Kathy Revello, Family and Consumer Science Agent with the Missoula office of MSU Extension, forwards the following tips people can use to cope with the ongoing economic downturn. The tips were compiled by Jim Garnett—aka “Ask Mr. G”—member of the Institute of Financial Education Board of Educational Advisors. We hope you find something you can use in your financial education efforts.
- Know what you spend. Carry a small spiral notebook for a month and write down everything you buy with cash or debit cards. Other spending will show up in your checkbook register or credit card statement.
- Spend less than you make. If you find that you spend more than you make, you will need to either make more or spend less. The option of using credit cards to make up the deficit is not a wise option.
- Cut back realistically. To avoid failure and discouragement, reduce spending on extras by 50% rather than eliminating spending on extras all together.
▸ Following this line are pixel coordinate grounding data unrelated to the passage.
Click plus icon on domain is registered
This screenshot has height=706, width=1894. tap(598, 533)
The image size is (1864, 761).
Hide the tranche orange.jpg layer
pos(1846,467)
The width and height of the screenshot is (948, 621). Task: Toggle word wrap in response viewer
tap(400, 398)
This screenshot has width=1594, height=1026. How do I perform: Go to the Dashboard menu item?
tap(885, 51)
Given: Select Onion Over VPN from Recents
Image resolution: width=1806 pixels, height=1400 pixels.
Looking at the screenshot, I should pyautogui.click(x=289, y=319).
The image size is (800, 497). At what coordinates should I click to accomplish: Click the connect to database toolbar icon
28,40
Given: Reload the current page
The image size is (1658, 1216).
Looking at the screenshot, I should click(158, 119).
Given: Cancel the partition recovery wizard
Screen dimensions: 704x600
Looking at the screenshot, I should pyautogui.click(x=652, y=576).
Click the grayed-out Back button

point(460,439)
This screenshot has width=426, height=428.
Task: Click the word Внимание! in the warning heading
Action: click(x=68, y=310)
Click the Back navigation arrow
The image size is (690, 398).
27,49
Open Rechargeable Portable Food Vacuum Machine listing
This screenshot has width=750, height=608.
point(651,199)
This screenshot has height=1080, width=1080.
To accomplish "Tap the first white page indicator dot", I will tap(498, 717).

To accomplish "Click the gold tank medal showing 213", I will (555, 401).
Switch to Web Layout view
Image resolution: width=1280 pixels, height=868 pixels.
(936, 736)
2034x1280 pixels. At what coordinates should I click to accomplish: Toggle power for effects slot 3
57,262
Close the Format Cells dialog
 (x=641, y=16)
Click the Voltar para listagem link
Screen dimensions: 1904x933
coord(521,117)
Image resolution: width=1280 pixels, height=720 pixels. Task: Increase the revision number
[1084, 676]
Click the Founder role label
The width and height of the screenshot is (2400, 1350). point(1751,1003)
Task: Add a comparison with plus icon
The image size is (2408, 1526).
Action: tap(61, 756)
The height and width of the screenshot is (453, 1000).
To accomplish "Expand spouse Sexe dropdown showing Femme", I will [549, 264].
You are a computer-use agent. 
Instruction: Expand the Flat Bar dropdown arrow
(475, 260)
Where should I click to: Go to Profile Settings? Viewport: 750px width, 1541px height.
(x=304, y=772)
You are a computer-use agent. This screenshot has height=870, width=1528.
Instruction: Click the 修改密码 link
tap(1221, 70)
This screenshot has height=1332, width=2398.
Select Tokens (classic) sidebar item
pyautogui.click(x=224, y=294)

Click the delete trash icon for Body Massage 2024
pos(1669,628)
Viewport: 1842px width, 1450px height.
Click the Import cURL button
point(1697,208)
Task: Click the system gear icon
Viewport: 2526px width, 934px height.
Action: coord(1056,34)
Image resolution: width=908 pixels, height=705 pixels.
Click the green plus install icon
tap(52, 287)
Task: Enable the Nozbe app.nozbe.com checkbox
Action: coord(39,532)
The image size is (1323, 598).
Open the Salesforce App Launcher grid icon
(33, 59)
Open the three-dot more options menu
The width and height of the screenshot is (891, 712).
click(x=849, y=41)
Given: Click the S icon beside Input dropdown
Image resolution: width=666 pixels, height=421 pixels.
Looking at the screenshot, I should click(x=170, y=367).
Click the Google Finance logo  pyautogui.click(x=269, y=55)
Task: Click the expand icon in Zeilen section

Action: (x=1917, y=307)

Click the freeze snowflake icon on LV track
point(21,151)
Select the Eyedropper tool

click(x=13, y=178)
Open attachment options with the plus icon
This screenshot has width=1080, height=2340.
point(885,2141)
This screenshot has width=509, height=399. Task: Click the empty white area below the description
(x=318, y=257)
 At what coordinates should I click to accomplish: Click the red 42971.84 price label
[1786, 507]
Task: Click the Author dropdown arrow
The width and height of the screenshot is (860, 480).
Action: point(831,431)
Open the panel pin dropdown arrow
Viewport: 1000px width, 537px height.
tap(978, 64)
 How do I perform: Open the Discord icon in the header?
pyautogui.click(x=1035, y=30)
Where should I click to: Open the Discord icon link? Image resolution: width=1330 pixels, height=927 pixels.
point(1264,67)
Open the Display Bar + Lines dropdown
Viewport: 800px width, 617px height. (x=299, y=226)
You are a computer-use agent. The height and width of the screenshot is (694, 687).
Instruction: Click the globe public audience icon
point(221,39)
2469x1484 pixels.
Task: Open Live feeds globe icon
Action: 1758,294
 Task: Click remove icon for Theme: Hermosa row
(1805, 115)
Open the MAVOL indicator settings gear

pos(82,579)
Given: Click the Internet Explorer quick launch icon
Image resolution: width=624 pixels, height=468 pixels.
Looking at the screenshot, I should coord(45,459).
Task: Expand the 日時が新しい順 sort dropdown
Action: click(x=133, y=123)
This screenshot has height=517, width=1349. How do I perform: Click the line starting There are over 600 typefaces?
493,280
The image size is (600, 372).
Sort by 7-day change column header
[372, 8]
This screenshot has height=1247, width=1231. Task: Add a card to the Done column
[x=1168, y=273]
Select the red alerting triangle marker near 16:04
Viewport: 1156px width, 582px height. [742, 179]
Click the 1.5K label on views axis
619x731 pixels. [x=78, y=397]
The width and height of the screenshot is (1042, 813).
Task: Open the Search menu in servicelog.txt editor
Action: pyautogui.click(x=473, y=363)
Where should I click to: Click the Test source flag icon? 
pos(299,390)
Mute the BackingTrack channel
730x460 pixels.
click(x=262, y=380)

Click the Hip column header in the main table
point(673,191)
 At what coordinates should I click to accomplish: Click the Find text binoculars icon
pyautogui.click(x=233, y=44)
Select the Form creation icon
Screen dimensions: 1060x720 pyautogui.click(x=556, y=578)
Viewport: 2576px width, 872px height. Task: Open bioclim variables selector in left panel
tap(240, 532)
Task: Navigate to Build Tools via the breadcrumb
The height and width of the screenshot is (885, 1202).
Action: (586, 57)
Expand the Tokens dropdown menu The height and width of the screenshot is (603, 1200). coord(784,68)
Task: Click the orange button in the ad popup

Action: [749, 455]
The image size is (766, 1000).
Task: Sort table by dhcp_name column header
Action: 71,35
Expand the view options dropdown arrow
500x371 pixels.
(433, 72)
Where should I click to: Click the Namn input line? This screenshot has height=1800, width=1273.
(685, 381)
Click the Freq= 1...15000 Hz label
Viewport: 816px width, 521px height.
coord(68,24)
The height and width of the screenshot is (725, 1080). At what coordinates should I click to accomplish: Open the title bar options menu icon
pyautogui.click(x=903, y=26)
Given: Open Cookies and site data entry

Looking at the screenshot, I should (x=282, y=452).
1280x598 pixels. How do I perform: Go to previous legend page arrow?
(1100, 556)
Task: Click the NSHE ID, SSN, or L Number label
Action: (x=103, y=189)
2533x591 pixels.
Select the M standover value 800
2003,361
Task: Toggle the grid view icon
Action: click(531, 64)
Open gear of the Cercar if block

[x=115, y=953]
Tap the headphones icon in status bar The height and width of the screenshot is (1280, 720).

- Stop worrying about “the Jones'”. Many of “the Jones'” who appear wealthy are buried up to their eyeballs in debt.
- Cultivate a “this is not a forever thing” attitude. Lead your family in thinking “We are doing now what we need to do, so we can do later what we want to do.
- Do not carry the entire burden alone. Allow your family members to work together with you to reach the other side of the problem. The old proverb is right, “A joy shared is double joy; a problem shared is half a problem.”
- Do not borrow to pay off debt. Borrowing to pay off debt is merely moving the debt to a different location. Digging a hole in your front yard in order to fill in the hole in your back yard has never been a good plan.
- Pay off debt using a snowball effect. Continue to pay each debt at its current minimum payment amount. Put as much extra toward the smallest debt balance as you can. When that debt is paid off, add its payment to the payment of the next smallest balance.
- Reduce your number of active credit cards to one or two. Debt spread out over 10 credit cards seems like less debt than the same amount of debt on one card!
- Do not be a co-signer. Co-signing makes you 100% responsible for the debt and can easily be a fast track to damaging important relationships.
- Sell stuff you can do without. Yard sales and Craig’s List can bring in needed monies.
- Don’t go into debt simply for tax benefits. To pay $5000 interest on debt in order to have a $1250 tax deduction does not make sense. You will get the same deduction if you give your church or nonprofit a $1250 contribution.
- Don’t use your home’s equity like an ATM machine. Pay off your home loan early instead of continually borrowing against it.
- Fund your emergency savings account each paycheck. Emergencies happen, and it is better to have money set aside for them than to go into debt.
- Be content with what you have. Try to imagine how happy you would be if you lost everything you have and had it all returned to you the next day.